== Exercise directions ==
Report, as a number alone, how many lines below contain the string "purple".
==== Exercise material
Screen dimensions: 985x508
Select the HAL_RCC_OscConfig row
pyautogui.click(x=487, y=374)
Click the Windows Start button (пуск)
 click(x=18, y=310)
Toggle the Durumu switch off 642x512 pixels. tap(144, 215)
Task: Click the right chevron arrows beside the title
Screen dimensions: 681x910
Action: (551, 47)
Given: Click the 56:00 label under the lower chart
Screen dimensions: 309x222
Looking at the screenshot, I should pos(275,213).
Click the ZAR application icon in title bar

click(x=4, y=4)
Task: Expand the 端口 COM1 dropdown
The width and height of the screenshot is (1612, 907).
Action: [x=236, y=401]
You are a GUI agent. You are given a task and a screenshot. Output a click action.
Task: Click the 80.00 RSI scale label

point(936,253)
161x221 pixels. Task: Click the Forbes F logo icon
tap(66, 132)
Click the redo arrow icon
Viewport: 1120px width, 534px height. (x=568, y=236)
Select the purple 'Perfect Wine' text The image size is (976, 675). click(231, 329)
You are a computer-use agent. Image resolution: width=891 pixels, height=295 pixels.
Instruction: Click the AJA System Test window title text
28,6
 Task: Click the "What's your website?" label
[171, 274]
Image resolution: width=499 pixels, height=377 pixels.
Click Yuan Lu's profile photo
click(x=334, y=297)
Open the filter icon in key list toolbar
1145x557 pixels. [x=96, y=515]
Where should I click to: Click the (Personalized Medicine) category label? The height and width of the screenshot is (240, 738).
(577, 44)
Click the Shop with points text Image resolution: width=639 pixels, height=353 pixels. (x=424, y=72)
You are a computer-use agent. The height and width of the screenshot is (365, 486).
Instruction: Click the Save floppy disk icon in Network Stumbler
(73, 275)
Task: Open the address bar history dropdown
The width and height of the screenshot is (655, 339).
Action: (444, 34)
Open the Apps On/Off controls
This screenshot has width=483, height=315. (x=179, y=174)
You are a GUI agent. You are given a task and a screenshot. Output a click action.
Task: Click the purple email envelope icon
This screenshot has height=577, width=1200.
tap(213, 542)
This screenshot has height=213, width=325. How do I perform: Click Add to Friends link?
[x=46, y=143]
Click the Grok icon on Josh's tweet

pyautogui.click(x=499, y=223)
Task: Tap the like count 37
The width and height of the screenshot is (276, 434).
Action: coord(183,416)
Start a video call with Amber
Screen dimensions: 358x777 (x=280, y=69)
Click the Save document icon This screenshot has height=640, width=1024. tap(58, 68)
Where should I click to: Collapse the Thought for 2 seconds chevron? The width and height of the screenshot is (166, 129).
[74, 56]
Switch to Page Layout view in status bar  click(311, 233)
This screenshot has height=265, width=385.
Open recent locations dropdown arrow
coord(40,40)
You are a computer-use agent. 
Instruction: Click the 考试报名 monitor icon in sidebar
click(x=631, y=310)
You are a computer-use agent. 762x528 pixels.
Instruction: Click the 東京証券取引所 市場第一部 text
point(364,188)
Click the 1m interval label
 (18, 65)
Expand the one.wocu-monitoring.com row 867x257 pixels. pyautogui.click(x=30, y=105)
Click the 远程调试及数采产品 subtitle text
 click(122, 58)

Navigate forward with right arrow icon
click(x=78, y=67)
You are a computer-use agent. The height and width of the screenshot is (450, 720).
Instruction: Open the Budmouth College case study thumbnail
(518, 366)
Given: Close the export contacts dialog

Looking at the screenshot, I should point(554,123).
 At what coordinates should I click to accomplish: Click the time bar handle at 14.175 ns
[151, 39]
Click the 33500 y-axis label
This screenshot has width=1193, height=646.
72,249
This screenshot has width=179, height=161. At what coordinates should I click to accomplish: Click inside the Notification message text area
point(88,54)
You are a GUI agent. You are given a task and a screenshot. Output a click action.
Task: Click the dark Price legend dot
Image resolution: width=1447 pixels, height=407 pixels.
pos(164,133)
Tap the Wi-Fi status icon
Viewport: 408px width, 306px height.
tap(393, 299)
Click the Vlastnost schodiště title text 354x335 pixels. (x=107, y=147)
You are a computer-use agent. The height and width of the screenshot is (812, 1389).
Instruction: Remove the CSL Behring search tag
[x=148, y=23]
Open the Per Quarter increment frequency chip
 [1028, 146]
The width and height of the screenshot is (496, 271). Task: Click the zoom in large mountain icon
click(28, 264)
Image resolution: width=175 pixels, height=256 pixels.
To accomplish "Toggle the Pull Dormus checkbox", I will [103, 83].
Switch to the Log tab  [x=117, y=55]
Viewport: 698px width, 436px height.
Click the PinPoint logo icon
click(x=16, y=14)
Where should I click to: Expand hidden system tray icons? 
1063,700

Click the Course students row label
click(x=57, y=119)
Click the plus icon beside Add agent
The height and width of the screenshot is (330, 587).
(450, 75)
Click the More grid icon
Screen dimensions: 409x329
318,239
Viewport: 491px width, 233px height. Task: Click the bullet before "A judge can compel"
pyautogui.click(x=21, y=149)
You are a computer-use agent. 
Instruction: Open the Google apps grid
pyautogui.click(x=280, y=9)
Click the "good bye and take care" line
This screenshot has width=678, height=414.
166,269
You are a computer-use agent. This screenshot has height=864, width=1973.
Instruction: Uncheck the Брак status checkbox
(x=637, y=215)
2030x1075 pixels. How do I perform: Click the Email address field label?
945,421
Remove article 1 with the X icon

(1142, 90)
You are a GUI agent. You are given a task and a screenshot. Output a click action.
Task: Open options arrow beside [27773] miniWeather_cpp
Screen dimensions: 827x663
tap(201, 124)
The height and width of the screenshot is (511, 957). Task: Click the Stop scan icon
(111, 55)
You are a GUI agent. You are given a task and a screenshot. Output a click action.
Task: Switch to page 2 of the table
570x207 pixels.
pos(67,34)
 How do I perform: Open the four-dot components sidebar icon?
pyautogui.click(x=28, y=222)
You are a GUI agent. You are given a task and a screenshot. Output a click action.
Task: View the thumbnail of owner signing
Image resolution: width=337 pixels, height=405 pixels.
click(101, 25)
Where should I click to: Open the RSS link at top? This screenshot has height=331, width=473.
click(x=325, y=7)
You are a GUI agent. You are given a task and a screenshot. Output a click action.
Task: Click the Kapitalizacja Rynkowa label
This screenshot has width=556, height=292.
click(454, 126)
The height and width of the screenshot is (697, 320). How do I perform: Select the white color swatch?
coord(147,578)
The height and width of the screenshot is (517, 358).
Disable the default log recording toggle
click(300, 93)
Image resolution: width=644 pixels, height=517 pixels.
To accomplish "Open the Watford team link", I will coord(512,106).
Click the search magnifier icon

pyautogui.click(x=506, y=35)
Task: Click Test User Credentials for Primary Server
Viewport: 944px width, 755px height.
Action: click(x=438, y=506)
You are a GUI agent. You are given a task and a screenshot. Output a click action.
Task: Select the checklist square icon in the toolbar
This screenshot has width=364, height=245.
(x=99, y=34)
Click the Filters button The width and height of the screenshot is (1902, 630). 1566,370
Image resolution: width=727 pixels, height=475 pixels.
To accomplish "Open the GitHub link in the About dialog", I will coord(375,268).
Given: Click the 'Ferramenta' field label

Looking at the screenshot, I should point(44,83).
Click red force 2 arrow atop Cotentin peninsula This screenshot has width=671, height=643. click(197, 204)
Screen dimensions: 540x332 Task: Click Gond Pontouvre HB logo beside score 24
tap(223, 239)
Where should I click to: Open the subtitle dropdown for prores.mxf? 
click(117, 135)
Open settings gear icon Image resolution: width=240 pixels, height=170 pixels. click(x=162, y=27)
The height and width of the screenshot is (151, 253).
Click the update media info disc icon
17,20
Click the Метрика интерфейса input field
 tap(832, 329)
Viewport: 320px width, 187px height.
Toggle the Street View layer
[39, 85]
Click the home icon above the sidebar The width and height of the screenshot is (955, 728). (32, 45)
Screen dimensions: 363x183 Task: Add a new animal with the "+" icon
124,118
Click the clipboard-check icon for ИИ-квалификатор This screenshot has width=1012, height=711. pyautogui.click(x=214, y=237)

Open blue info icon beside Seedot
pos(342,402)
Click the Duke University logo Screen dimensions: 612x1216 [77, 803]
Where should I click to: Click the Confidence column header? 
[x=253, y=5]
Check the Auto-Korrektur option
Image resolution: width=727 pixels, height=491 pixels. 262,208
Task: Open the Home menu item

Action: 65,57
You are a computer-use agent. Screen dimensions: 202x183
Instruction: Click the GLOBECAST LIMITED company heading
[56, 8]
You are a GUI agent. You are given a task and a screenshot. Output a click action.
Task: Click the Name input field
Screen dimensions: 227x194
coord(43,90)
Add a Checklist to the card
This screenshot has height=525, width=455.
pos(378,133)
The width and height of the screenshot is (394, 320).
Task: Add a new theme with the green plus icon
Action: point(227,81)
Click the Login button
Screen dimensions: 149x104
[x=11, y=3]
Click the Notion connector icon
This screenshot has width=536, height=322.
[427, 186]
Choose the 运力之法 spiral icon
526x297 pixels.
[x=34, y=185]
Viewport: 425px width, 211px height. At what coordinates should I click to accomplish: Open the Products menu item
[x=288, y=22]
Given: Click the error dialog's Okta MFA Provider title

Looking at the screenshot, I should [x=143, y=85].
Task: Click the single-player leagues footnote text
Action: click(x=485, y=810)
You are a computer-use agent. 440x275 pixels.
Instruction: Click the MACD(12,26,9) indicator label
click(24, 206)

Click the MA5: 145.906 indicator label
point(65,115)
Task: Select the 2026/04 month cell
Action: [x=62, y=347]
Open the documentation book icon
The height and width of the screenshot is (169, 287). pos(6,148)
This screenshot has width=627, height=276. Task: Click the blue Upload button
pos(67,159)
========
== Answer to the problem ==
2